Diane Chillingworth and Michelle Linden both found out in 2020, just two weeks apart, that they needed a kidney transplant.
They had previously been diagnosed with polycystic kidney disease (PKD).
Ms Linden was diagnosed after one of her cysts ruptured and she was taken to hospital and then had sepsis.
Ms Chillingworth was then tested and diagnosed.
The women, who describe themselves as "mirror images of each other", said that they were brought even closer together by the news that they needed transplants.
Those donations came from their siblings.

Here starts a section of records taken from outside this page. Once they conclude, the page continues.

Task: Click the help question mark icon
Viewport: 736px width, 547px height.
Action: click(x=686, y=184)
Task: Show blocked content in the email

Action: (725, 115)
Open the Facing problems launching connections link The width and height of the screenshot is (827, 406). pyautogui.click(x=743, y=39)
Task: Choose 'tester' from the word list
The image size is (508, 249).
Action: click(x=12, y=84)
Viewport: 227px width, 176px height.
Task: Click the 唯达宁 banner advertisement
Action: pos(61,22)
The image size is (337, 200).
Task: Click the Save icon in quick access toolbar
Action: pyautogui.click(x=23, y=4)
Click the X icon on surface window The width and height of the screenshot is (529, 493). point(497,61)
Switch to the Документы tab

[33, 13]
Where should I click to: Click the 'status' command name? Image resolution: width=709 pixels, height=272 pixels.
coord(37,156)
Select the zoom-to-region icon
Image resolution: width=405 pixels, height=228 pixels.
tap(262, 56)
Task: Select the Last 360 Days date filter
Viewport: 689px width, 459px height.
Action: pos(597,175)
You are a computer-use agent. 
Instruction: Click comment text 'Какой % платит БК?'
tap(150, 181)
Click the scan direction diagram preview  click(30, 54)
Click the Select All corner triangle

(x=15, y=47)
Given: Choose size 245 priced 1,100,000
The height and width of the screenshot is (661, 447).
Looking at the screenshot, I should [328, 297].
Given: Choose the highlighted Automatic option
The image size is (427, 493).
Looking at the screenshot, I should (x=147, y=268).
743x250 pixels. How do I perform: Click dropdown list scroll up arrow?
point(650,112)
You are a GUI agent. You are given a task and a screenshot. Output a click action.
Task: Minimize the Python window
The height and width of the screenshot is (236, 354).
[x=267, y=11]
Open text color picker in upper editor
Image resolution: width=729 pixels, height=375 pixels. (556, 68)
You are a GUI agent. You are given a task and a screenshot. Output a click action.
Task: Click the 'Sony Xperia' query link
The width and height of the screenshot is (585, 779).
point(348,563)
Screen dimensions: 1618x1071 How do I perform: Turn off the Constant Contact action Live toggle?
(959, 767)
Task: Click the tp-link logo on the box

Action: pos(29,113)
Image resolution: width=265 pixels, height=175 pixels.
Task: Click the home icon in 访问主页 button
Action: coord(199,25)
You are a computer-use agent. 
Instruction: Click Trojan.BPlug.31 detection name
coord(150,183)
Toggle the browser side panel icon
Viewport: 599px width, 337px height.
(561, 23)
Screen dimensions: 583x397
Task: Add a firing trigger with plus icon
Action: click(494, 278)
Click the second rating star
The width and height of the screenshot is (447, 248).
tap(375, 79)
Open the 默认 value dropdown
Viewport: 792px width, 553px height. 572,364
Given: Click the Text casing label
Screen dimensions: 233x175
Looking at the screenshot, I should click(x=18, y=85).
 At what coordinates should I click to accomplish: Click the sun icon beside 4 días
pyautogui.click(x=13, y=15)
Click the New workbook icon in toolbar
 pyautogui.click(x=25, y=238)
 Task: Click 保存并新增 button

Their sister Annarose McCartan and brother Noel Kielty donated a kidney each after being found to be matches.
In a further family twist, their nephew Liam Smyth, a medical student, had his first placement at the Ulster Hospital Renal Unit, and was able to see exactly what his aunts were experiencing.
Mr Smyth had also offered to donate a kidney, and was a match, but not as close as the siblings were.
He urged everyone to "speak to people and get educated" if they are thinking about donating their organs and describes the process as "invaluable".
Ms Chillingworth and Ms Linden said the staff were "fantastic", adding "they're like a family".
They said their lives have changed significantly since their successful transplants, and their energy levels are soaring.
They said: "There is nothing in this world that we could give Noel and Annarose to thank them for what they've done for us, because they gave us a new life."